When race day comes, even for the casual participant, Cook stresses nutrition. If Julie Moss had only eaten glycogen-replacement gel, she would have won that Ironman.
“Even in a sprint, you’re going to be pushing for two hours hard, so when you get out of the water, you need to drink electrolyte replacement fluids—Gatorade or something like that,” Cook says. “Keep your fluid balanced—especially your potassium and sodium.”
Cook recommends taking glycogen-replacement gel before the bike stage. Most training bike rides are done when an athlete is fresh, but the bike stage of a race comes after a swim that was probably very stressful. If possible, it’s a good idea to drink electrolyte-based fluids and eat more gel on the bike, and again before the run. Water will be provided for the run stage, but if it’s hot out Cook recommends carrying extra.
According to Wilson, high-rep, low-resistance weight training early on can pay dividends during the race by thickening bones, strengthening tendons around joints, preventing race-day injuries and giving even first-time participants a more solid base from which to work. Cook agrees, but advises against working out too strenuously with heavy weights.

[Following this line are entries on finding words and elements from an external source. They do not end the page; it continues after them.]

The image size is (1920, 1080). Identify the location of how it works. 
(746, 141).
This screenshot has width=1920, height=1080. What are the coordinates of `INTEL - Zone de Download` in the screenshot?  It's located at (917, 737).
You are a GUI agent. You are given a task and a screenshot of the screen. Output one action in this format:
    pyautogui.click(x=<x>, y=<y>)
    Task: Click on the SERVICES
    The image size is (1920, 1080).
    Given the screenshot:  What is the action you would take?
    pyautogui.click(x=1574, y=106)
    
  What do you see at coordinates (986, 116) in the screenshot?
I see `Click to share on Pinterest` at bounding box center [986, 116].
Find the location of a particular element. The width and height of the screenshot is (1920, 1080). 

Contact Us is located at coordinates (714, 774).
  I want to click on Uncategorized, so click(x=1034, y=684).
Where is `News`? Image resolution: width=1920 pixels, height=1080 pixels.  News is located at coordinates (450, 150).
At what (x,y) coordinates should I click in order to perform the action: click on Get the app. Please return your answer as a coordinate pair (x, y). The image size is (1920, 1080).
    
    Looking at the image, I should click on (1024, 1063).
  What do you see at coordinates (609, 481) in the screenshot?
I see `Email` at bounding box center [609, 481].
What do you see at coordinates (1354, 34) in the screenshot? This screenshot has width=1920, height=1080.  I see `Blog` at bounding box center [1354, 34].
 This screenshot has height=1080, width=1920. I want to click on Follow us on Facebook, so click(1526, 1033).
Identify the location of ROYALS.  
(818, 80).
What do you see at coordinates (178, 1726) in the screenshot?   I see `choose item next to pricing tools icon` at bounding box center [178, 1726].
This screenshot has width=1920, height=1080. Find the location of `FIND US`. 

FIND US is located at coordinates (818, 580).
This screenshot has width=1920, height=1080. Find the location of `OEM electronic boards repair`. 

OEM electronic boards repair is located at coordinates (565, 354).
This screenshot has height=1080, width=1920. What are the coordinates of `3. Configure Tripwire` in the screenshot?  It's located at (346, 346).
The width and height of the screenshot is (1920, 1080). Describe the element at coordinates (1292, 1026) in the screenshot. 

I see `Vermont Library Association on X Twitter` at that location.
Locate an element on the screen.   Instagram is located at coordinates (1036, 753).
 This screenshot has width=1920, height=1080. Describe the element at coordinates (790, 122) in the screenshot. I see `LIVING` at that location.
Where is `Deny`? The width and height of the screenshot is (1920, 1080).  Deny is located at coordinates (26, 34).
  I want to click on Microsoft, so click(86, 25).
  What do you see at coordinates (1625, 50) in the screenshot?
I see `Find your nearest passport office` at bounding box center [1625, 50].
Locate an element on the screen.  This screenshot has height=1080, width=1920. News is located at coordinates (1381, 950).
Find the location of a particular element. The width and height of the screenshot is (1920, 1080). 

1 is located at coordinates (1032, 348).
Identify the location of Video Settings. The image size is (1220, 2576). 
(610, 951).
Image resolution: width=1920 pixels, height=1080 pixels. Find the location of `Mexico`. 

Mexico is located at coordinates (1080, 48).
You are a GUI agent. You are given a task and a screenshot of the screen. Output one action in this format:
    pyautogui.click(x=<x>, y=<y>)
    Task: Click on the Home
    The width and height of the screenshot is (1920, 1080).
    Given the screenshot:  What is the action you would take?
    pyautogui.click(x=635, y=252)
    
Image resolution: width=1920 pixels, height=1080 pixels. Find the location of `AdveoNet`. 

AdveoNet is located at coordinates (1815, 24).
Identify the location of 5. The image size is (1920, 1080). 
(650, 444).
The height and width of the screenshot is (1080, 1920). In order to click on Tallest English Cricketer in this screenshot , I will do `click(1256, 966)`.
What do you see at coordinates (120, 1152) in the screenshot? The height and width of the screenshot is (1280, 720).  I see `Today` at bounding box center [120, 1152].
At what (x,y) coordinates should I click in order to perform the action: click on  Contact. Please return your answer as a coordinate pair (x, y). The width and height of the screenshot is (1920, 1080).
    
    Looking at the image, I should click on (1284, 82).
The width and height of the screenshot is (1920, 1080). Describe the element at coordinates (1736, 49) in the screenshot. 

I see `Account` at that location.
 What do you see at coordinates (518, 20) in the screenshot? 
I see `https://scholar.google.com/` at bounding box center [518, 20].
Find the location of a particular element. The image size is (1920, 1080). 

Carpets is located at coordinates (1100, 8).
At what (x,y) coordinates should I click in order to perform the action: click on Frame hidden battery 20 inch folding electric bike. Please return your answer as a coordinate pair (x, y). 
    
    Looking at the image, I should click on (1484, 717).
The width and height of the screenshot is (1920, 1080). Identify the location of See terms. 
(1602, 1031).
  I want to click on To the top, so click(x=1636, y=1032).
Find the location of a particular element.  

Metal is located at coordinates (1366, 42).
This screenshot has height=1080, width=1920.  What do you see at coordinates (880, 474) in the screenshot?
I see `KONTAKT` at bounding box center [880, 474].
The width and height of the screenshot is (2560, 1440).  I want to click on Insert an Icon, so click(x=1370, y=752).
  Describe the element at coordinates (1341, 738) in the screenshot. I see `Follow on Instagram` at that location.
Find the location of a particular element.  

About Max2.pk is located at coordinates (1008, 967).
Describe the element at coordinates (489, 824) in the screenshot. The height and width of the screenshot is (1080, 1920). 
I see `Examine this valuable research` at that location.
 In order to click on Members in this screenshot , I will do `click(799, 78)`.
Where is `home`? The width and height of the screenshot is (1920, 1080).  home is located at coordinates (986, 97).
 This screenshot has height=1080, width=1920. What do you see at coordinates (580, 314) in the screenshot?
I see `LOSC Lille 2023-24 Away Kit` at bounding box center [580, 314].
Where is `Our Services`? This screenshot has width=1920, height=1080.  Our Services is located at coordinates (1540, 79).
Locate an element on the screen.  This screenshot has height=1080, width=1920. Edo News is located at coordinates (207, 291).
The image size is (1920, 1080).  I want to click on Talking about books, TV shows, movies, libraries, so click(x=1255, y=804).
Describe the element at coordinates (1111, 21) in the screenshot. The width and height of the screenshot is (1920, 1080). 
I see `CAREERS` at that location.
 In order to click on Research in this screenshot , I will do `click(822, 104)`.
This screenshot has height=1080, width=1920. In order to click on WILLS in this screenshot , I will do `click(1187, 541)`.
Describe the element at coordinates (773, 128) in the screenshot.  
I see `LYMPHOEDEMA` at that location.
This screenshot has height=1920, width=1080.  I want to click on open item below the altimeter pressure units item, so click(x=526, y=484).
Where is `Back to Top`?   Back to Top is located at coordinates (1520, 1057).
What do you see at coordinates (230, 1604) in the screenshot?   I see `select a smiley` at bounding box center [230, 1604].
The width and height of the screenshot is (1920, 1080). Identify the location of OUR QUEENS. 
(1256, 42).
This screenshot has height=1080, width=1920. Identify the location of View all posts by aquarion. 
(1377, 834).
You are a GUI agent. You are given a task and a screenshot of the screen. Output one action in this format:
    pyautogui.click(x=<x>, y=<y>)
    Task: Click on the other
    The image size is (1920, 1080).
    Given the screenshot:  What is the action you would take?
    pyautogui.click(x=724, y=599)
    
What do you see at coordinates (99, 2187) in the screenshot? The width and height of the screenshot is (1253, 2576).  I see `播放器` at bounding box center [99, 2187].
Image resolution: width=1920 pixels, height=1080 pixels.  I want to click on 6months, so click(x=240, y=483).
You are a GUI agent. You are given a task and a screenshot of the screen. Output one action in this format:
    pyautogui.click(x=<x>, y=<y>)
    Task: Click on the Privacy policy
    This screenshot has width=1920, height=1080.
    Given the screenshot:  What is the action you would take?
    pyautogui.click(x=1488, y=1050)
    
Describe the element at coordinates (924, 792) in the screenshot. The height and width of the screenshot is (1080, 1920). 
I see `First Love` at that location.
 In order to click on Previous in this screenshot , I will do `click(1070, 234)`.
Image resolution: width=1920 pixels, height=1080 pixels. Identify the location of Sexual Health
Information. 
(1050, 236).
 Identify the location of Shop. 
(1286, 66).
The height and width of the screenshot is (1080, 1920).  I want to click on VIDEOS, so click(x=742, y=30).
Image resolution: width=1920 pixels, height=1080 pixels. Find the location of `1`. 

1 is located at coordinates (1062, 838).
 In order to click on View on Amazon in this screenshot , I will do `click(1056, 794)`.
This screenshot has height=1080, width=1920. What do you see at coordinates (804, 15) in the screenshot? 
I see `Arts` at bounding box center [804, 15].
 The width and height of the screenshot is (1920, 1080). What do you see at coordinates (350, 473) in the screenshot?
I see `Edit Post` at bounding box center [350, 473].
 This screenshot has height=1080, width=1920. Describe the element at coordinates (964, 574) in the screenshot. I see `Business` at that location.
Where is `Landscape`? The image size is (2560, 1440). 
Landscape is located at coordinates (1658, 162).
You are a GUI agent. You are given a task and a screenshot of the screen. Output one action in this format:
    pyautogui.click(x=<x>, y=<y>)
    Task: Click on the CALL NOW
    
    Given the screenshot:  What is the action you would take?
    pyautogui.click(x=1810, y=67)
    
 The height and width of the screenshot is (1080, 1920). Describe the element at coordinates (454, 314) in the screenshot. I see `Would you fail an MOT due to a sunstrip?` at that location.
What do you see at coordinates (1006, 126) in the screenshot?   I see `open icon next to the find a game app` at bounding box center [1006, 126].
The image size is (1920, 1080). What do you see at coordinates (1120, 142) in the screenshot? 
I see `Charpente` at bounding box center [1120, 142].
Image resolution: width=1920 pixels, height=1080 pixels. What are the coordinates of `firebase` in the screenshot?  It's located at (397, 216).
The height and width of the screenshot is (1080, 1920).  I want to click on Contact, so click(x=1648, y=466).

“What you want to do with weights is build core strength, not bulk,” Cook says. “Do crunches. Focus on shoulders, upper back and chest. Do upright rowing, do triceps exercises, biceps and curls. What’s really important is abdominal strength.”
Barken, the former marching band virtuoso and banker in downtown Manhattan, is now himself a coach with the Total Immersion Training Method. He finished his first ironman-length race in 2001. And triathlon has been a revelation for him. “It’s basically freedom,” Barken says. “It’s a great challenge. It lets me get out and spend time do something I like doing. It gives me time to think. I know I’m staying healthy.”
For Dr. Izzo, who began participating in triathlon in 1990 and writes training schedules for the members of his club, the sport has done the impossible, and changed his life. “I’m 37 now, and I’m in far better shape than when I was 18, and I was in decent shape then,” Izzo says. “The main thing I’ve learned is just because we get older, we don’t have to age. It’s like a fountain of youth. It keeps our bodies younger and healthier. It’s a great stress relief. And while the individual achievement is good, it’s also a great thing to do in a group. You learn to together motivate each other. It becomes social and to the point where you can forget you’re training. And that’s what it’s got to be about. It’s got to be fun.”